• Your goal: The following data has a line with "Instruction: Collapse the" and a line with "Open the Home". Write out exactly those lines and all the lines between them.

• Source data:

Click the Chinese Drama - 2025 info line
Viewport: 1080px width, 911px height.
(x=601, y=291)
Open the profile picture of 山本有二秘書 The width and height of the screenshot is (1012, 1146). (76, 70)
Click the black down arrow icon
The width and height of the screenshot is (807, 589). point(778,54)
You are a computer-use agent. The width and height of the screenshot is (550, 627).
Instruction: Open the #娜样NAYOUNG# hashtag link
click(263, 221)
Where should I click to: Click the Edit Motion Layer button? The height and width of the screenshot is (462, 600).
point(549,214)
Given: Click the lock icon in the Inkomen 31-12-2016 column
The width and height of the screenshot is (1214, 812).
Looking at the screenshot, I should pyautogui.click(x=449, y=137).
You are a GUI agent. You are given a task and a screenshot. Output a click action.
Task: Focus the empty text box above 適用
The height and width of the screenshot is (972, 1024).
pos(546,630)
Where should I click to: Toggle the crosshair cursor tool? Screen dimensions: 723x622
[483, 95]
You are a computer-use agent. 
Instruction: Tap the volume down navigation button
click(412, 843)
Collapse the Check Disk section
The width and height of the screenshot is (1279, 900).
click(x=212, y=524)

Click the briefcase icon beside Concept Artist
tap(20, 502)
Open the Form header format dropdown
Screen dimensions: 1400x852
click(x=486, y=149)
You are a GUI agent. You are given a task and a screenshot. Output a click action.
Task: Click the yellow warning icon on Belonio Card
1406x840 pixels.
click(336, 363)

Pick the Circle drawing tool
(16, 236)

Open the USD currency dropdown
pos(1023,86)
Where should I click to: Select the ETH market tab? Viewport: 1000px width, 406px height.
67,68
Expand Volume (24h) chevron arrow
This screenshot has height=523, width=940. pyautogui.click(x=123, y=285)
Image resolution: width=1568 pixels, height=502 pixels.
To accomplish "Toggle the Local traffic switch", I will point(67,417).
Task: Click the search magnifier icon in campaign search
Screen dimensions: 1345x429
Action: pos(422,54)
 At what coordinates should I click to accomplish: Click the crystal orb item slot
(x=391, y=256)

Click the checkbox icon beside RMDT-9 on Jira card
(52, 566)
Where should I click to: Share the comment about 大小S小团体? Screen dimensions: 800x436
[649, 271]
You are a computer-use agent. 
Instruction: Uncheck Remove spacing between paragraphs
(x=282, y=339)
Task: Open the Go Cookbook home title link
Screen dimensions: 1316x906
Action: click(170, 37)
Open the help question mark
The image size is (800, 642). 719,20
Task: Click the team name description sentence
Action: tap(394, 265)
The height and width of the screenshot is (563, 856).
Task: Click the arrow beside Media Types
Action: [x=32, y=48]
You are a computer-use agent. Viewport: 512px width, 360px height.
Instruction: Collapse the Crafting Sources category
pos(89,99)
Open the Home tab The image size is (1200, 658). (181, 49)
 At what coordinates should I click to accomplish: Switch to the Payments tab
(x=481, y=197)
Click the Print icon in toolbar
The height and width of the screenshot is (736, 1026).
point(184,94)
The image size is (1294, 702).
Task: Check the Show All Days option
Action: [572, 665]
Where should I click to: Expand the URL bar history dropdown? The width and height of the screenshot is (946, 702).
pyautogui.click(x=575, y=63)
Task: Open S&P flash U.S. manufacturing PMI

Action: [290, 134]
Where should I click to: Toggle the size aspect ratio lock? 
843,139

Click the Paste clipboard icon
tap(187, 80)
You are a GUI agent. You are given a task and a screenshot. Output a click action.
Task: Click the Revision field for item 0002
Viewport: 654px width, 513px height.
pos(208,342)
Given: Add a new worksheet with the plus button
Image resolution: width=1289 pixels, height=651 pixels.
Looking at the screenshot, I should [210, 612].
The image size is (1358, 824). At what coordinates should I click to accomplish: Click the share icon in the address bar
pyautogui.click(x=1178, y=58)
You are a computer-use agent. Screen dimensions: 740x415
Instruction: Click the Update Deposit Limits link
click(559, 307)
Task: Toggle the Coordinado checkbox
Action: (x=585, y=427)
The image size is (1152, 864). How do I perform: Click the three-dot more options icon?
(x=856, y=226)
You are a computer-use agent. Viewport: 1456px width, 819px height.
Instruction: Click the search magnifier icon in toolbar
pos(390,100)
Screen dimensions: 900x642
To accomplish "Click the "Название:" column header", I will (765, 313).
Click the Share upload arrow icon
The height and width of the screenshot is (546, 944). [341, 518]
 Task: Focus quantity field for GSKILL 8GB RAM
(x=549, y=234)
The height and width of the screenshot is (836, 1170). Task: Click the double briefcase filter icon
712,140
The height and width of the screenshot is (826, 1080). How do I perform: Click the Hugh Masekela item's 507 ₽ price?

• Reply to the task:
Instruction: Collapse the Crafting Sources category
pos(89,99)
Open the Home tab The image size is (1200, 658). (181, 49)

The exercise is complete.